Aim of the exercise
Every line in the listing below from the one with "1024x546 pixels. Task: Open" through the one with "Expand the 性能测试" is to be reproduced exactly, both ends included; leave out the rest.

Input data
_ _ _ _
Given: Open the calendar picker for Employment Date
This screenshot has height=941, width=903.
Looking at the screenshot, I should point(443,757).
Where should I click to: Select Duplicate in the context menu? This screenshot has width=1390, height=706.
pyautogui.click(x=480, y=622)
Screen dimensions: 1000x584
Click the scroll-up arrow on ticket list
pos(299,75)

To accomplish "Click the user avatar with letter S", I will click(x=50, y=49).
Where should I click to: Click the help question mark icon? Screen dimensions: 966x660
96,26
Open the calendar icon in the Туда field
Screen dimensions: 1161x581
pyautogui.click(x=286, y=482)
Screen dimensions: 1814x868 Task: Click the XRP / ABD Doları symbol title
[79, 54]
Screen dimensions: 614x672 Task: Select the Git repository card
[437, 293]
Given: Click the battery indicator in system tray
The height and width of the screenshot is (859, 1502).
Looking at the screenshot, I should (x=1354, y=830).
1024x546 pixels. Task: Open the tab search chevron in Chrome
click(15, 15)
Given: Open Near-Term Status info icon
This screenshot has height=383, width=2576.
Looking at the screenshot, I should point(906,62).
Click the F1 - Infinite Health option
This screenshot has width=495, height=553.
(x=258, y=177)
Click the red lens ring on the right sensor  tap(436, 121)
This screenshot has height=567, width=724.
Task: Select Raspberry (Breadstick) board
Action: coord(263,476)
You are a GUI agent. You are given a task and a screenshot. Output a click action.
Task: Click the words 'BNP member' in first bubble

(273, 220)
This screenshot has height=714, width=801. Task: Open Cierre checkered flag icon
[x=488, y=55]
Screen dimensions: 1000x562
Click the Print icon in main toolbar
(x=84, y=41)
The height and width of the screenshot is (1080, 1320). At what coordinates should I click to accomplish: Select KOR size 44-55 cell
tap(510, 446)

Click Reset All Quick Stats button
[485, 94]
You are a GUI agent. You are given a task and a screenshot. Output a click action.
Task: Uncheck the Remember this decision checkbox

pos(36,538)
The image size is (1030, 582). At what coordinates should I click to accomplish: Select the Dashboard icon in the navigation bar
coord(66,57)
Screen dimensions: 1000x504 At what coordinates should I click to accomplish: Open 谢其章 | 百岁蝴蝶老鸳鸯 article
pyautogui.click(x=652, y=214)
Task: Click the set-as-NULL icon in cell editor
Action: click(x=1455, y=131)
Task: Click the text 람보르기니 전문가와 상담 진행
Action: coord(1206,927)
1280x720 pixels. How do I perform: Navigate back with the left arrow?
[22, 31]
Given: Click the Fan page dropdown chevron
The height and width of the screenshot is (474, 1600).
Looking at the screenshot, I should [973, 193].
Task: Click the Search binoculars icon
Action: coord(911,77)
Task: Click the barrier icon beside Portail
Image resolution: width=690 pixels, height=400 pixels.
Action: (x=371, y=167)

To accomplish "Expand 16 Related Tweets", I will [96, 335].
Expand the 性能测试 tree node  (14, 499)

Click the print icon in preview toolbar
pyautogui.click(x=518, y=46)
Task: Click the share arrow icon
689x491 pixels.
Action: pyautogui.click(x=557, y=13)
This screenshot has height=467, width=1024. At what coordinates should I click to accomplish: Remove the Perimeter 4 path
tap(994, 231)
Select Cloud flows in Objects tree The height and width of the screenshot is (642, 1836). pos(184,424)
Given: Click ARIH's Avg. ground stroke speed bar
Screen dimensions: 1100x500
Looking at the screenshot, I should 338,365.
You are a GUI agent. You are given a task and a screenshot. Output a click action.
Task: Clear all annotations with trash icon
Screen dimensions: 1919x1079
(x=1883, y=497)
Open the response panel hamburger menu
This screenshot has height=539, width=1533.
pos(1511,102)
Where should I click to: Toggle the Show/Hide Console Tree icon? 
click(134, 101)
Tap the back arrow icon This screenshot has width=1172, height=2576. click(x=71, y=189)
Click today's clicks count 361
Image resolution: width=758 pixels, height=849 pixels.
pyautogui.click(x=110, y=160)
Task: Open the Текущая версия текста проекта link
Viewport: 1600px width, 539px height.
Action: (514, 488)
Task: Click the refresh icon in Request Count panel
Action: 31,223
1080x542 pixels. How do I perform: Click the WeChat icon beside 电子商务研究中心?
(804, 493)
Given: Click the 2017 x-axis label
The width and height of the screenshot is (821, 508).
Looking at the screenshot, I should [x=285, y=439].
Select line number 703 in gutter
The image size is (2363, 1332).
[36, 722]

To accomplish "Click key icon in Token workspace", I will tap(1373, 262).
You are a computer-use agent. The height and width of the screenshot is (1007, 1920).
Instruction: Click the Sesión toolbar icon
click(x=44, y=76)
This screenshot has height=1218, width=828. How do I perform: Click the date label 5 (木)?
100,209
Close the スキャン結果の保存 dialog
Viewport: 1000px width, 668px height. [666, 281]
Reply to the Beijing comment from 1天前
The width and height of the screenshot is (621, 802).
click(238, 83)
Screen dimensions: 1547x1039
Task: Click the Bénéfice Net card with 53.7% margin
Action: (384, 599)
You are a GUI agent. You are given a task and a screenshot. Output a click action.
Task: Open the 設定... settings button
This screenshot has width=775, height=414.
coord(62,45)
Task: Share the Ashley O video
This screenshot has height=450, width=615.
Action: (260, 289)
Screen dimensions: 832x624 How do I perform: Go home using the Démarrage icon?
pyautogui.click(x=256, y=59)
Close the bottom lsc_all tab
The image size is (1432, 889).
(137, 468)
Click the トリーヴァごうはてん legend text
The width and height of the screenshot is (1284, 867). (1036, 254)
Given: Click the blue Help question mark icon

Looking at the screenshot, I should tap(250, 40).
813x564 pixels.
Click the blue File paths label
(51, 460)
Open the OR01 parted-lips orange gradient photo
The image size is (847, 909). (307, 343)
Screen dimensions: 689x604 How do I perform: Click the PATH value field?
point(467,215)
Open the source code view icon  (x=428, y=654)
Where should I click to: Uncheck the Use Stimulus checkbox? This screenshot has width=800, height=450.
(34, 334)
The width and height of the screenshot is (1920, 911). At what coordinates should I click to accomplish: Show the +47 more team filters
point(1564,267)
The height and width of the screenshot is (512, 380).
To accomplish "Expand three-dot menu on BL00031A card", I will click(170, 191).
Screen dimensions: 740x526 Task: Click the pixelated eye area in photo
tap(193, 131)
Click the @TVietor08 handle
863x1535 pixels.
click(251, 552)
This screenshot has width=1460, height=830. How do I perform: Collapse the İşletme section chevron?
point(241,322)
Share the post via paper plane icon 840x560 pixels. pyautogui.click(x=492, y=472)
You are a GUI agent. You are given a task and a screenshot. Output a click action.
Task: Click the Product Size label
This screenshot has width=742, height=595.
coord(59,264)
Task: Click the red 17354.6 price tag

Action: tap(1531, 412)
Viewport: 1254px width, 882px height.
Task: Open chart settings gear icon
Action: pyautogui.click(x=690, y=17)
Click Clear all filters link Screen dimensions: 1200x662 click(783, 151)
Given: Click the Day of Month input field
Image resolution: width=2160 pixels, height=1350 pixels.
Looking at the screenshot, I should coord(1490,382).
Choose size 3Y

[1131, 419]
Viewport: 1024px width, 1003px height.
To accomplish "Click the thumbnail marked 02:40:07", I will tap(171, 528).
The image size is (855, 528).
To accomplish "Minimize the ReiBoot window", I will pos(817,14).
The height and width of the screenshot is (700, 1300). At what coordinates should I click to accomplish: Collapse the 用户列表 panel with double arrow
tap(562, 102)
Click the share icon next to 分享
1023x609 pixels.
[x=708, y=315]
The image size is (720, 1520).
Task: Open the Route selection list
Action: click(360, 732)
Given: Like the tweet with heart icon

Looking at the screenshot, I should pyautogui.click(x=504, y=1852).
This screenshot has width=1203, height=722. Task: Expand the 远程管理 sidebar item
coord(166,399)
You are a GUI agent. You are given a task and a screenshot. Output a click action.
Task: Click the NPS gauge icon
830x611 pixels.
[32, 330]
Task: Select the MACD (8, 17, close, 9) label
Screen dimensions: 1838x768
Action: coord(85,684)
_ _ _ _
Solution for this problem
1024x546 pixels. Task: Open the tab search chevron in Chrome
click(15, 15)
Given: Open Near-Term Status info icon
This screenshot has height=383, width=2576.
Looking at the screenshot, I should point(906,62).
Click the F1 - Infinite Health option
This screenshot has width=495, height=553.
(x=258, y=177)
Click the red lens ring on the right sensor  tap(436, 121)
This screenshot has height=567, width=724.
Task: Select Raspberry (Breadstick) board
Action: coord(263,476)
You are a GUI agent. You are given a task and a screenshot. Output a click action.
Task: Click the words 'BNP member' in first bubble

(273, 220)
This screenshot has height=714, width=801. Task: Open Cierre checkered flag icon
[x=488, y=55]
Screen dimensions: 1000x562
Click the Print icon in main toolbar
(x=84, y=41)
The height and width of the screenshot is (1080, 1320). At what coordinates should I click to accomplish: Select KOR size 44-55 cell
tap(510, 446)

Click Reset All Quick Stats button
[485, 94]
You are a GUI agent. You are given a task and a screenshot. Output a click action.
Task: Uncheck the Remember this decision checkbox

pos(36,538)
The image size is (1030, 582). At what coordinates should I click to accomplish: Select the Dashboard icon in the navigation bar
coord(66,57)
Screen dimensions: 1000x504 At what coordinates should I click to accomplish: Open 谢其章 | 百岁蝴蝶老鸳鸯 article
pyautogui.click(x=652, y=214)
Task: Click the set-as-NULL icon in cell editor
Action: click(x=1455, y=131)
Task: Click the text 람보르기니 전문가와 상담 진행
Action: coord(1206,927)
1280x720 pixels. How do I perform: Navigate back with the left arrow?
[22, 31]
Given: Click the Fan page dropdown chevron
The height and width of the screenshot is (474, 1600).
Looking at the screenshot, I should [973, 193].
Task: Click the Search binoculars icon
Action: coord(911,77)
Task: Click the barrier icon beside Portail
Image resolution: width=690 pixels, height=400 pixels.
Action: (x=371, y=167)

To accomplish "Expand 16 Related Tweets", I will [96, 335].
Expand the 性能测试 tree node  (14, 499)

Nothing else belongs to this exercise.